■ YOUR ASSIGNMENT ■
Set down each entry below exactly as written, keeping the pictures out.
Top of GIVEN DATA
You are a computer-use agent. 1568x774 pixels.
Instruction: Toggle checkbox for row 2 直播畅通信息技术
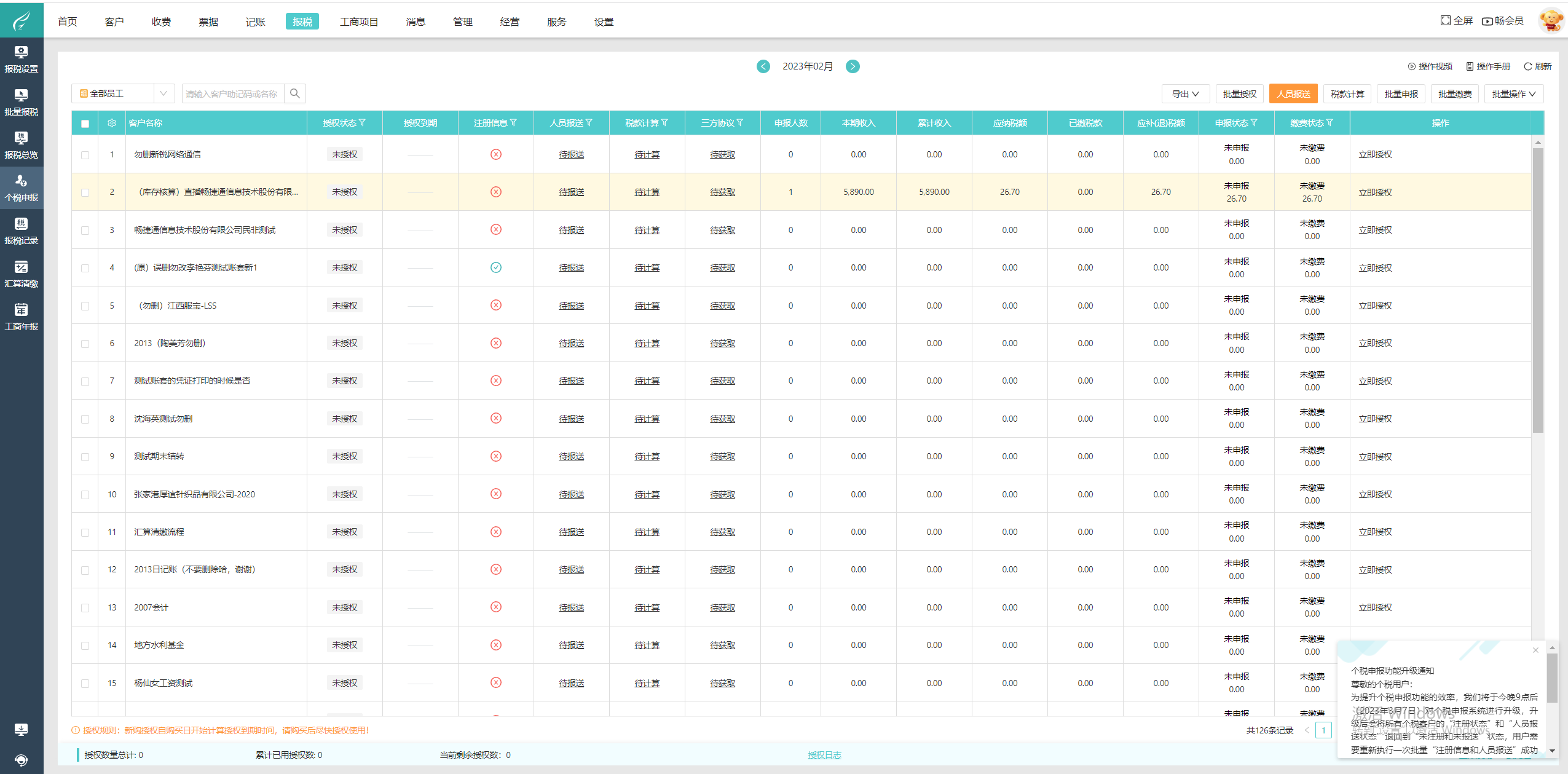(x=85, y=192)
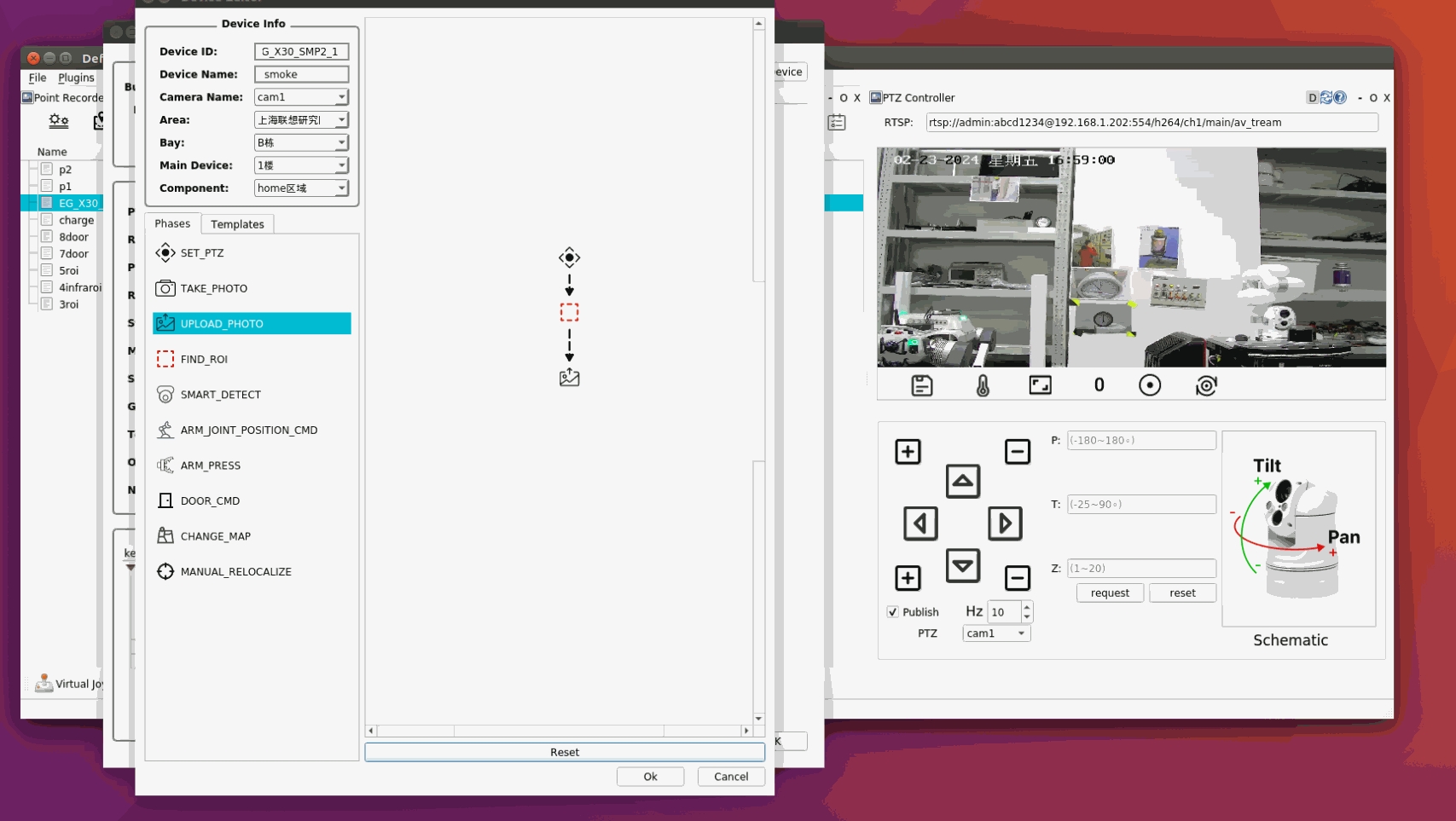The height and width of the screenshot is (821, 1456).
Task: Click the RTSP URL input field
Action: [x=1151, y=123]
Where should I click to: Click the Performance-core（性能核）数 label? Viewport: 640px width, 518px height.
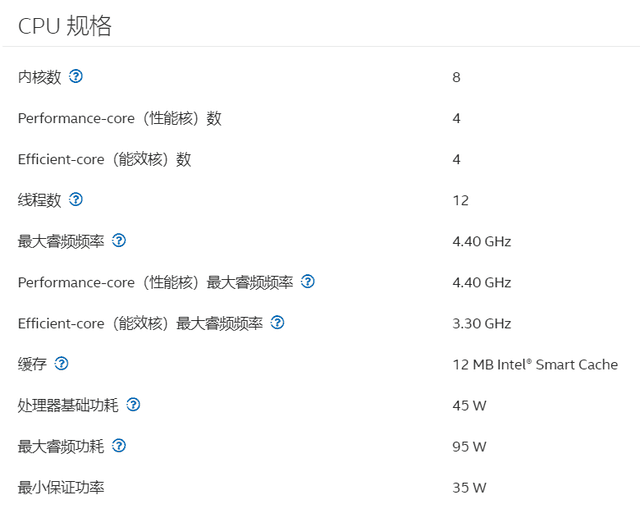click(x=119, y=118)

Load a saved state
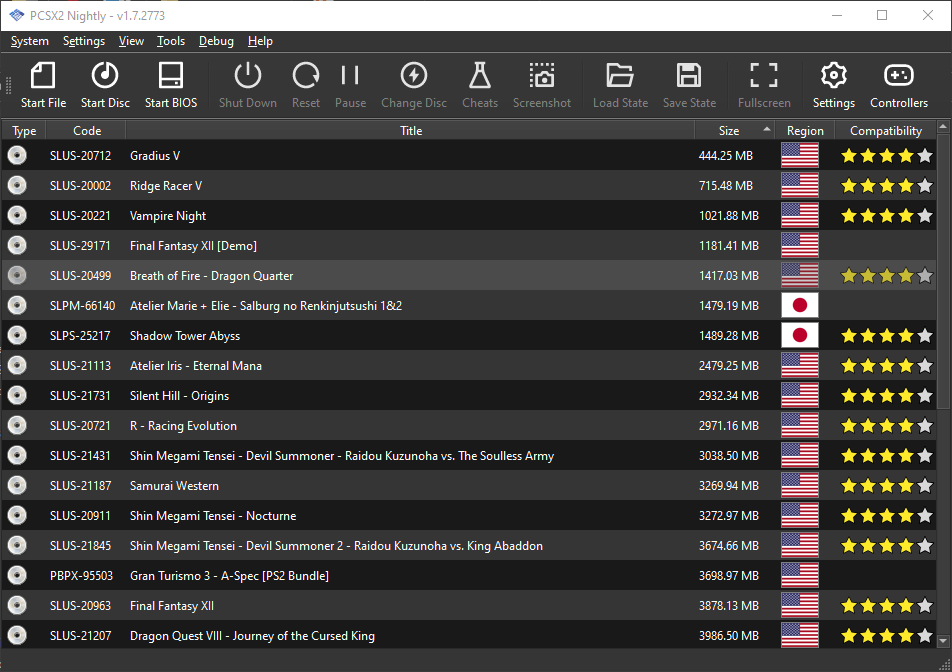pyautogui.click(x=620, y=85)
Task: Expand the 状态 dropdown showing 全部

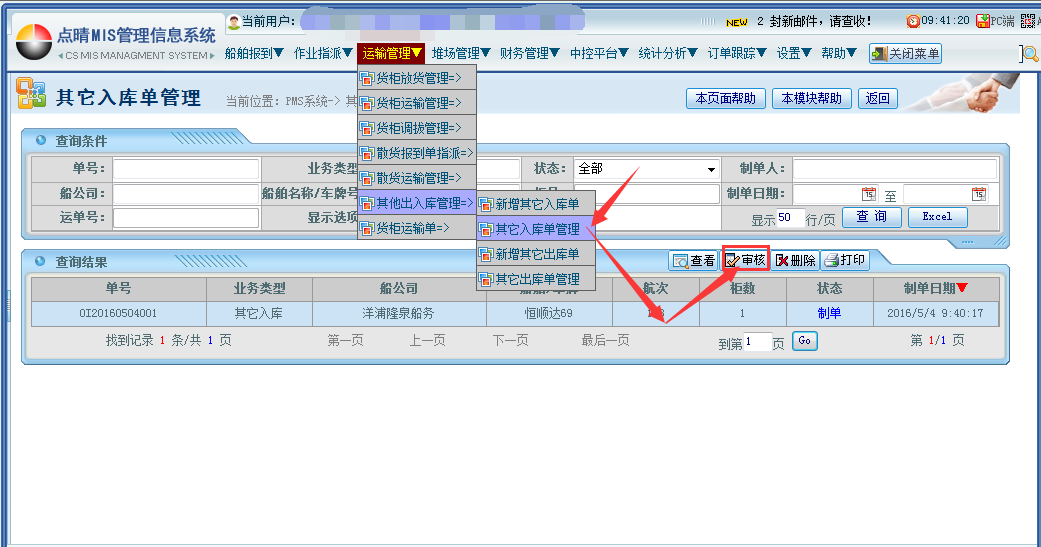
Bottom of GIVEN DATA
■ RESPONSE ■
You are a computer-use agent. 1568x774 pixels.
Instruction: Toggle checkbox for row 2 直播畅通信息技术
(x=85, y=192)
The height and width of the screenshot is (821, 1456).
Task: Click the RTSP URL input field
Action: [x=1151, y=123]
Where should I click to: Click the Performance-core（性能核）数 label? Viewport: 640px width, 518px height.
click(x=119, y=118)

Load a saved state
pyautogui.click(x=620, y=85)
Task: Expand the 状态 dropdown showing 全部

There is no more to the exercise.